Would cost me about $30,000 to have a geothermal heat pump installed plus the cost of electricity to run it. Have a very well insulated home, 4,000 square feet, thermal windows, storm doors, 18" of ceiling insulation, high efficiency furnace. Average heating bill is about $1,200 per year. So would take a long awhile for a payback. 25 years just on the installation. Longer for the electricity. Then most new plants are burning natural gas anyway.
Then the reliability of this new stuff is going way down, using a lot of imported components, meeting people with only 5 years of service when their AC systems have to be replaced. And electrical failures are far more predominate than natural gas failures. If you lose electrical power, you are screwed. Do have a natural gas, gas logs, electrically independent for backup.
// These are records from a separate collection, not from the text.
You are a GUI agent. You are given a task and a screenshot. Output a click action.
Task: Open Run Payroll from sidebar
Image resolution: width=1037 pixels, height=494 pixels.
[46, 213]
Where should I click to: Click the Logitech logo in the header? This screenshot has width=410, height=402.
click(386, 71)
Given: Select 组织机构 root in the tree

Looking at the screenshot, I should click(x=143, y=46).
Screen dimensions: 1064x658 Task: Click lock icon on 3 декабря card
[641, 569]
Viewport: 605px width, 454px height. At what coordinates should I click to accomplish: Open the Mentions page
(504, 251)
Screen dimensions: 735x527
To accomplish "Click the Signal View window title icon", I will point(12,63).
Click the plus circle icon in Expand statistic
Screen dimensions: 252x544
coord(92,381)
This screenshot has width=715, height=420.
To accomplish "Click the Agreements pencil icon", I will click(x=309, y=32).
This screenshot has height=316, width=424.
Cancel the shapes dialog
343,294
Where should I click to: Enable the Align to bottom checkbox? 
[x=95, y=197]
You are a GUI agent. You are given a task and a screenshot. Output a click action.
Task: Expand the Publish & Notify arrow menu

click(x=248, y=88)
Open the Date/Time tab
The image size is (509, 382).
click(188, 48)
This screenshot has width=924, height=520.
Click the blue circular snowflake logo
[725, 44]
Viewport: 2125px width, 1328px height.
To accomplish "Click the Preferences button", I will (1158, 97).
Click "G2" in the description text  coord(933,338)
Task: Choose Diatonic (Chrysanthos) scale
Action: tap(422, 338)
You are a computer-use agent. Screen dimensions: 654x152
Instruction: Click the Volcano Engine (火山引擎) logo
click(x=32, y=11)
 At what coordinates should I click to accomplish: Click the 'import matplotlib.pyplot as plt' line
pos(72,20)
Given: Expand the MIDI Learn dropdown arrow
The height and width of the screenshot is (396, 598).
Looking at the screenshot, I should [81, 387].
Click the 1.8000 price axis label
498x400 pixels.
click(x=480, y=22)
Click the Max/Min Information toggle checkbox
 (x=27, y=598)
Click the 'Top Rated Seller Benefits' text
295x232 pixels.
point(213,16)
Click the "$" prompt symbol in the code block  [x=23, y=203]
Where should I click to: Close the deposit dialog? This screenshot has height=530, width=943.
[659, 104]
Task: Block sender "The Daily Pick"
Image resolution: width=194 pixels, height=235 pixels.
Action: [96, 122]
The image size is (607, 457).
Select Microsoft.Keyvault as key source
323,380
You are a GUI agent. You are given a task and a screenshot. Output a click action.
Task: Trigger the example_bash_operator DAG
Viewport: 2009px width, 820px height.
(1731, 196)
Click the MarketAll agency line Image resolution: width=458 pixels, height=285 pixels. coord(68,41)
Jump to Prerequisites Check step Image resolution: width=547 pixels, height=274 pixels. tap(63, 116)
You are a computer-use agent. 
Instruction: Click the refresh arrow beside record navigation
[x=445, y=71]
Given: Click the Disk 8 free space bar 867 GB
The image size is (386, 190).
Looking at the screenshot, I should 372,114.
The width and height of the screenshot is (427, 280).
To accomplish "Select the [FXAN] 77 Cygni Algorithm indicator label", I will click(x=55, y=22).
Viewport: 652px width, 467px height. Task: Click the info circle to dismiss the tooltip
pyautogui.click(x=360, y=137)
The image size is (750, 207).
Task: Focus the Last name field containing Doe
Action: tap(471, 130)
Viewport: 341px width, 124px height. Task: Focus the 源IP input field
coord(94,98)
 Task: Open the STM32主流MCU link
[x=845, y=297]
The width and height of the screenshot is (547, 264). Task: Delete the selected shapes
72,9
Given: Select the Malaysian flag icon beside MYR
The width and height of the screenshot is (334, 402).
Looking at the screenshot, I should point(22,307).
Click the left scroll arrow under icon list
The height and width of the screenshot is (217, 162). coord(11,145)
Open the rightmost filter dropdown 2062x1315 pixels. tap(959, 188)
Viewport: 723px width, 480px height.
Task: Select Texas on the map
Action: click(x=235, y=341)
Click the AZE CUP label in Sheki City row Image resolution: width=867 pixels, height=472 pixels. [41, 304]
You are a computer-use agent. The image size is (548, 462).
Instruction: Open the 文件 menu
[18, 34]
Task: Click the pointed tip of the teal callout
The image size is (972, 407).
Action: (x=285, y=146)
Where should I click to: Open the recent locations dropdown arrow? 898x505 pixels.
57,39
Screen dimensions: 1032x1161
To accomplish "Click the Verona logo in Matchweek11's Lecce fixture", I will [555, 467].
People don't think about back up.
Many people think a cord of wood is 2 by 4 by 8 feet, not saying you are one, just around here. Actually twice this, and a lot depends on the quality of the wood where the BTU value can vary between 5-30 million BTU's for a full cord.
Using an average value of 18 million, equivalent to 180 therms of natural gas. At our rates, would cost $135.00, but try and find a wood burning stove that is 97% efficient. Burnt wood a long time ago, temperature control is miserable, can't leave your home, will freeze up, and a heck of a lot of work.
Our cell bill is 900 bucks more than our heating bill, if anything goes first would be these darn things, still have to buy our own equipment and paying a fortune for microvolt signals. But nothing beats our property tax bill. Back in the 60's a home like this was 150 bucks per year and the only conceivable services I am getting is picking up a half a bag of garbage each week. But I guess we have better politicians today.